* **SHORT EXERCISE 1**: List every line of the entries that contains the word "checkmark".

* **DOCUMENT SEGMENT**:
— start —

For an image x, we denote its encoding f(x), where f is the function computed by the neural network.

supplement: Triplet loss is commonly used in a individual level classification(eg. face identification, vechicle reidentification). We want a classification with sublevel precision. However the convegernce time would be longer.

Training will use triplets of images (A, P, N):

• A is an “Anchor” image–a picture of a person.
• P is a “Positive” image–a picture of the same person as the Anchor image.
• N is a “Negative” image–a picture of a different person than the Anchor image.

These triplets are picked from our training dataset. We will write $$(A^{(i)}, P^{(i)}, N^{(i)})$$ to denote the i-th training example.

— end —

* **RECORDED INFORMATION**:
— start —

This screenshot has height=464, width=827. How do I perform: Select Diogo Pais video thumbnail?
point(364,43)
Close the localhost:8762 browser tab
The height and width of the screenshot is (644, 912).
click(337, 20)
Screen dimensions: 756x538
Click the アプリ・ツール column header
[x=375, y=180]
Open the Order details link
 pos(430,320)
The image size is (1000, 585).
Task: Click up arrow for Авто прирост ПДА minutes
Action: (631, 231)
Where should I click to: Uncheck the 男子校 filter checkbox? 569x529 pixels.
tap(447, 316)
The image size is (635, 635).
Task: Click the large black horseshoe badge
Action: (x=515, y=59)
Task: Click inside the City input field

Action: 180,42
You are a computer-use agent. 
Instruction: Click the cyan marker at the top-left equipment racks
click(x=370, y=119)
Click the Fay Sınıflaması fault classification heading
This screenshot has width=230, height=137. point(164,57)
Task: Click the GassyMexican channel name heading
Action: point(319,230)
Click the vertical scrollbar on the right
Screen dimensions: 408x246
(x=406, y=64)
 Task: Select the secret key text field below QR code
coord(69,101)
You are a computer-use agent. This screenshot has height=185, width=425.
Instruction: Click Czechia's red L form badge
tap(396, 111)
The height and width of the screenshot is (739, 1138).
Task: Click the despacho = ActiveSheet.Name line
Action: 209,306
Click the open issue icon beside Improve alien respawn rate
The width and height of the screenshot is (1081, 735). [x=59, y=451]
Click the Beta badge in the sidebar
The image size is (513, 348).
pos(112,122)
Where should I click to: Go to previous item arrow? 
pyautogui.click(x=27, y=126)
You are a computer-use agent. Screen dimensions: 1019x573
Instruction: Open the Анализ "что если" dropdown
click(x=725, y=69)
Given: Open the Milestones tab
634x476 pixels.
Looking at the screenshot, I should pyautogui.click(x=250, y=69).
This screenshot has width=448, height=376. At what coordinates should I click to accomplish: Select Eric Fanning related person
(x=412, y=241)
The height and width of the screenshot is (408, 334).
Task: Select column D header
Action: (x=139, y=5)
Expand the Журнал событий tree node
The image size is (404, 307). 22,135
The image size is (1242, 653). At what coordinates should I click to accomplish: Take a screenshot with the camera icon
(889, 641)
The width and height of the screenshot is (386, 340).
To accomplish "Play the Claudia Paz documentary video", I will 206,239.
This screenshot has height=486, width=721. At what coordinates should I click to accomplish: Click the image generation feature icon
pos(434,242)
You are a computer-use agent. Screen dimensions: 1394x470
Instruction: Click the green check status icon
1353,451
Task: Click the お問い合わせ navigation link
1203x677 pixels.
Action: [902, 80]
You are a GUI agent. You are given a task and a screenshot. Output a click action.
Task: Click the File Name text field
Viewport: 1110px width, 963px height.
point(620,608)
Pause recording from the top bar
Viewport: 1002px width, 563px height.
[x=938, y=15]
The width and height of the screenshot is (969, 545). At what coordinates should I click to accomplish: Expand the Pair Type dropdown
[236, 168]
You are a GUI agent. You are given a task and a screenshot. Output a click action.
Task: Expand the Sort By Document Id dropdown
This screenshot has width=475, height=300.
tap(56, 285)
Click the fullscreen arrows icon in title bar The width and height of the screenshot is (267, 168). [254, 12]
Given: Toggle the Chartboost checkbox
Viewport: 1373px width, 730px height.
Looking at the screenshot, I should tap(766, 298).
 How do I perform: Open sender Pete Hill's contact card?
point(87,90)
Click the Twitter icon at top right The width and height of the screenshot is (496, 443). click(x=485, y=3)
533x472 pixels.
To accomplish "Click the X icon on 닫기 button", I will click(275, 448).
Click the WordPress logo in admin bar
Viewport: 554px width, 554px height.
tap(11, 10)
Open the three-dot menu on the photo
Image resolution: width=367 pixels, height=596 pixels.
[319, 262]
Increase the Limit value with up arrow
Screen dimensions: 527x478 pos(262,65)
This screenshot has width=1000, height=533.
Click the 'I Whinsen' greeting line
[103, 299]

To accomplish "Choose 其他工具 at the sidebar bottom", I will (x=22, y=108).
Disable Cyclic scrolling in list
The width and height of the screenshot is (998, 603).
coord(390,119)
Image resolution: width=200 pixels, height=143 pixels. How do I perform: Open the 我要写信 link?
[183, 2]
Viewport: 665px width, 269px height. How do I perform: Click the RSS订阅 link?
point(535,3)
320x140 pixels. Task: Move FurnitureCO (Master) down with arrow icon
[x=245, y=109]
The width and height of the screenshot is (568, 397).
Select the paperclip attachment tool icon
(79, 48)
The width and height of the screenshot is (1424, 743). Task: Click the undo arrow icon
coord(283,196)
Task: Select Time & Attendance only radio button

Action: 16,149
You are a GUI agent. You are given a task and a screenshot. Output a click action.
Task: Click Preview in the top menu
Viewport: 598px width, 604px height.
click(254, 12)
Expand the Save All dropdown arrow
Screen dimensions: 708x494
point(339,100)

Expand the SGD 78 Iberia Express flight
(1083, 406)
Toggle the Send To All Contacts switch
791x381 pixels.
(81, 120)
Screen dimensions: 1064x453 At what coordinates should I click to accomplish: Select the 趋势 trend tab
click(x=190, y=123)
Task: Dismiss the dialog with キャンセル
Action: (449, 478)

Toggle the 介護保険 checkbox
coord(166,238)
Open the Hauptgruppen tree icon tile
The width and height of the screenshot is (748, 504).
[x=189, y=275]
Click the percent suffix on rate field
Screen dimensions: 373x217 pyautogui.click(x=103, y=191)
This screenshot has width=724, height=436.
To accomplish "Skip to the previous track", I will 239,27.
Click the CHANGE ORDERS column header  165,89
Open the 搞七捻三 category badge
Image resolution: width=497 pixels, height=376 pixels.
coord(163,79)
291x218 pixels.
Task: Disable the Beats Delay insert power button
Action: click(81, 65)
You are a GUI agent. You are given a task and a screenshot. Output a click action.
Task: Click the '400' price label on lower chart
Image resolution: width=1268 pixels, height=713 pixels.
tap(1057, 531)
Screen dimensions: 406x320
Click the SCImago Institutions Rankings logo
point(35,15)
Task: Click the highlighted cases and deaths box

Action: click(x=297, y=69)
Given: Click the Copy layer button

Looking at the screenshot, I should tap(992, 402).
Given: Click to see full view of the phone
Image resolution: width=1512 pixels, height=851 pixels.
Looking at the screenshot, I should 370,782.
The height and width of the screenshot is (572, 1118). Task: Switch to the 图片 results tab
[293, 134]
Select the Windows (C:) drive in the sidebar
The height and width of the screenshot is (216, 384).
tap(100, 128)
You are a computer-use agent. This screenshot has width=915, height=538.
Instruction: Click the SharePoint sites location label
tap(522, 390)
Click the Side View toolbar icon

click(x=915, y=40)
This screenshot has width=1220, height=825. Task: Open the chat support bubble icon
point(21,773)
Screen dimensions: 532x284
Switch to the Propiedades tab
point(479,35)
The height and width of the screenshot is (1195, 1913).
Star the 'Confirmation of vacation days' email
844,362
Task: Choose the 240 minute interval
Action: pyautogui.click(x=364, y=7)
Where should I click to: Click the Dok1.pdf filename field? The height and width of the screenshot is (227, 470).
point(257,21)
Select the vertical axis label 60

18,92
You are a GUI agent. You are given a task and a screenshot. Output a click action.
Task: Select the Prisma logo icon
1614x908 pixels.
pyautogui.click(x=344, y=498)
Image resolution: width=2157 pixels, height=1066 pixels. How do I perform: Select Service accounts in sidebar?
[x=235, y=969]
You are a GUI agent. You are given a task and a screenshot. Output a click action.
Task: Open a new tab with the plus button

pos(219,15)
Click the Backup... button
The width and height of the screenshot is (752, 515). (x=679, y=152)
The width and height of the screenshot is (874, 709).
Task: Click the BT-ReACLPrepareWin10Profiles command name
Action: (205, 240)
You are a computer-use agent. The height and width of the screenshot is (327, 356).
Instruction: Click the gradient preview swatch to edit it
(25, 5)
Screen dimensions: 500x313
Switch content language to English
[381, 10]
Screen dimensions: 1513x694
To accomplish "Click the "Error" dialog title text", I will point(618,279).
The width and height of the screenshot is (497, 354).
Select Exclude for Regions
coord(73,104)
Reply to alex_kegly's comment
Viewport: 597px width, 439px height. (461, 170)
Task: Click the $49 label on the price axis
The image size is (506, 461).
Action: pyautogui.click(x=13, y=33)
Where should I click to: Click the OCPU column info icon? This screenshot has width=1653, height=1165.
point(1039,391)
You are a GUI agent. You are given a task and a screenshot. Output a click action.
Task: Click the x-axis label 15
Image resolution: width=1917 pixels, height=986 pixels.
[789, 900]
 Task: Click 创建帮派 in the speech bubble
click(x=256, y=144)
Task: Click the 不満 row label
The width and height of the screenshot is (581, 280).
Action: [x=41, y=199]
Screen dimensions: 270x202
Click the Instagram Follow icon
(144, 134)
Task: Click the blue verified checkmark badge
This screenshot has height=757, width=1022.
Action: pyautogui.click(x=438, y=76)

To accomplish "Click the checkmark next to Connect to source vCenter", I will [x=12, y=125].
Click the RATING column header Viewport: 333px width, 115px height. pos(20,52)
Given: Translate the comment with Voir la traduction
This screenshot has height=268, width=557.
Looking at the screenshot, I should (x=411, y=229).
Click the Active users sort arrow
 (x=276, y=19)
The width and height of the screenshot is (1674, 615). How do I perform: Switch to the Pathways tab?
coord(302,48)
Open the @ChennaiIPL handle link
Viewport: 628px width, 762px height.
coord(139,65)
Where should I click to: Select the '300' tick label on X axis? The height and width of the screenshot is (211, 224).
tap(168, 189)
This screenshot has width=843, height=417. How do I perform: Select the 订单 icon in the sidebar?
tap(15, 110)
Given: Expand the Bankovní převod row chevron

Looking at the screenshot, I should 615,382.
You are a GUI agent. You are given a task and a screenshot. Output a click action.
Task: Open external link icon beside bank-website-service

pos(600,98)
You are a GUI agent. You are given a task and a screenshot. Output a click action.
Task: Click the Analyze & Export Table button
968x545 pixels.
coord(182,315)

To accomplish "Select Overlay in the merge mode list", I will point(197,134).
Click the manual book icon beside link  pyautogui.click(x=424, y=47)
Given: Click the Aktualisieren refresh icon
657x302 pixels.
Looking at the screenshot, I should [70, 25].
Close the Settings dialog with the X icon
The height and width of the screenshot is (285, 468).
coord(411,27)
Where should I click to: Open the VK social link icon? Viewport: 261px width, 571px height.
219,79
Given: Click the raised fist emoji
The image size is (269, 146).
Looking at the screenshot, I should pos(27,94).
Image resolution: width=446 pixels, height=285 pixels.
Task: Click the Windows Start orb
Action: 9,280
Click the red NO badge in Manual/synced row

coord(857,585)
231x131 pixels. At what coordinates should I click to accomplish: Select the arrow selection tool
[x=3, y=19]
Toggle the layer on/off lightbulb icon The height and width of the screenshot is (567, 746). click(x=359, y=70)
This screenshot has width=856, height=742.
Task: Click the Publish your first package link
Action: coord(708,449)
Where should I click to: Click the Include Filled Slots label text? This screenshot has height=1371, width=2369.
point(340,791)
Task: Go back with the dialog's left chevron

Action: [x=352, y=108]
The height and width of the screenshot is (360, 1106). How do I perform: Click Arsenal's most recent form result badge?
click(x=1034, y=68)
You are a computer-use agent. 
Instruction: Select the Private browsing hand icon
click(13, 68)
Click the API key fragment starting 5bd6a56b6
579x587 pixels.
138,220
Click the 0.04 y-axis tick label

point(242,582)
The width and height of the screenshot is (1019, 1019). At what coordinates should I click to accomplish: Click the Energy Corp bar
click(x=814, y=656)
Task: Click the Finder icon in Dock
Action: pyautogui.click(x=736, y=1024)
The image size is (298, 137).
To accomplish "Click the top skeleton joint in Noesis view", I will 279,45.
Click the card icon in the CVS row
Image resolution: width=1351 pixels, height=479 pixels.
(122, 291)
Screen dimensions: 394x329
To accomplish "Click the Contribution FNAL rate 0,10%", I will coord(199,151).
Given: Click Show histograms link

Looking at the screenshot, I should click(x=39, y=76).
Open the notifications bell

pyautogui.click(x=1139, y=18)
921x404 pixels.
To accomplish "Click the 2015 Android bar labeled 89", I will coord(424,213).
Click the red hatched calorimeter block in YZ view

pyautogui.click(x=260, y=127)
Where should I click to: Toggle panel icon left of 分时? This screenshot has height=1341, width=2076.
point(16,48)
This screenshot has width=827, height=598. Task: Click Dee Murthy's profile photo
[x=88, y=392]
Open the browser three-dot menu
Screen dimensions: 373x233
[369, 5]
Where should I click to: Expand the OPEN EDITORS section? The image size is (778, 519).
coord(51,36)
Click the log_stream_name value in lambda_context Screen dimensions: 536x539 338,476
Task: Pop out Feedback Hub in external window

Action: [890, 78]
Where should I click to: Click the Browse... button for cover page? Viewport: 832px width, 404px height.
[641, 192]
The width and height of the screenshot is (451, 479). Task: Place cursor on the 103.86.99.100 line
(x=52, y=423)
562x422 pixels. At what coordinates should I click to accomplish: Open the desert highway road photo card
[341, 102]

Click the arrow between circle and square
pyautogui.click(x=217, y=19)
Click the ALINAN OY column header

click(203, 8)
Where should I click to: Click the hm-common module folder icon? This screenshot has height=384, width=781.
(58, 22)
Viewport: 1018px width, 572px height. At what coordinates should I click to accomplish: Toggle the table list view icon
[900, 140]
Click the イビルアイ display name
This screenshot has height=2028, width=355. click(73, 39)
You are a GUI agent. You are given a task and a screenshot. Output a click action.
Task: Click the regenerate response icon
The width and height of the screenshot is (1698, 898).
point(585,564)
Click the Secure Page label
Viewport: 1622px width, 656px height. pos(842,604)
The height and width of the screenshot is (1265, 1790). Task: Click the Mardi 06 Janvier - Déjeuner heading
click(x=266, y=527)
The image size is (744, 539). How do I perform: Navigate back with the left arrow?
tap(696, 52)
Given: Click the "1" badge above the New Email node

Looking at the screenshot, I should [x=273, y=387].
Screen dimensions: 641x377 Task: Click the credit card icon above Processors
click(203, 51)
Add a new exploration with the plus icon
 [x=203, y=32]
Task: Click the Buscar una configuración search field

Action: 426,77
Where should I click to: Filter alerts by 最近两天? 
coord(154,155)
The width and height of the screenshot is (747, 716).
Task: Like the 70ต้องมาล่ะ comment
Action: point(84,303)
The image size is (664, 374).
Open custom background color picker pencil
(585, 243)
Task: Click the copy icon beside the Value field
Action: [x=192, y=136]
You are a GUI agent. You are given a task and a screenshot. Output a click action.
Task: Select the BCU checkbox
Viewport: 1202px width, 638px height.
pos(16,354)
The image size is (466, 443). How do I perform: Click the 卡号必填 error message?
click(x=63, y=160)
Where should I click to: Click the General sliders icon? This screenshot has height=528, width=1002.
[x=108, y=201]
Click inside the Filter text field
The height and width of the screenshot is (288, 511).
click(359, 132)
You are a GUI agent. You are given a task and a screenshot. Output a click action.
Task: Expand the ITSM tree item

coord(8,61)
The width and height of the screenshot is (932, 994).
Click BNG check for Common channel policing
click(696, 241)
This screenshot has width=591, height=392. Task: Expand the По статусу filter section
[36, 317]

— end —

* **SHORT EXERCISE 2**: Decide whether each statement below agrees with the triplet loss excerpt above, answering yes or no and quoting the words of the excerpt that settle it. (a) The Positive image shows a different person than the Anchor image. (b) The triplets come from the training dataset. (c) The encoding of an image x is written f(x).

* **FINAL ANSWER 1**:
Task: Click the blue verified checkmark badge
To accomplish "Click the checkmark next to Connect to source vCenter", I will [x=12, y=125].

* **FINAL ANSWER 2**:
(a) No: "a picture of the same person as the Anchor image"
(b) Yes: "These triplets are picked from our training dataset."
(c) Yes: "we denote its encoding f(x)"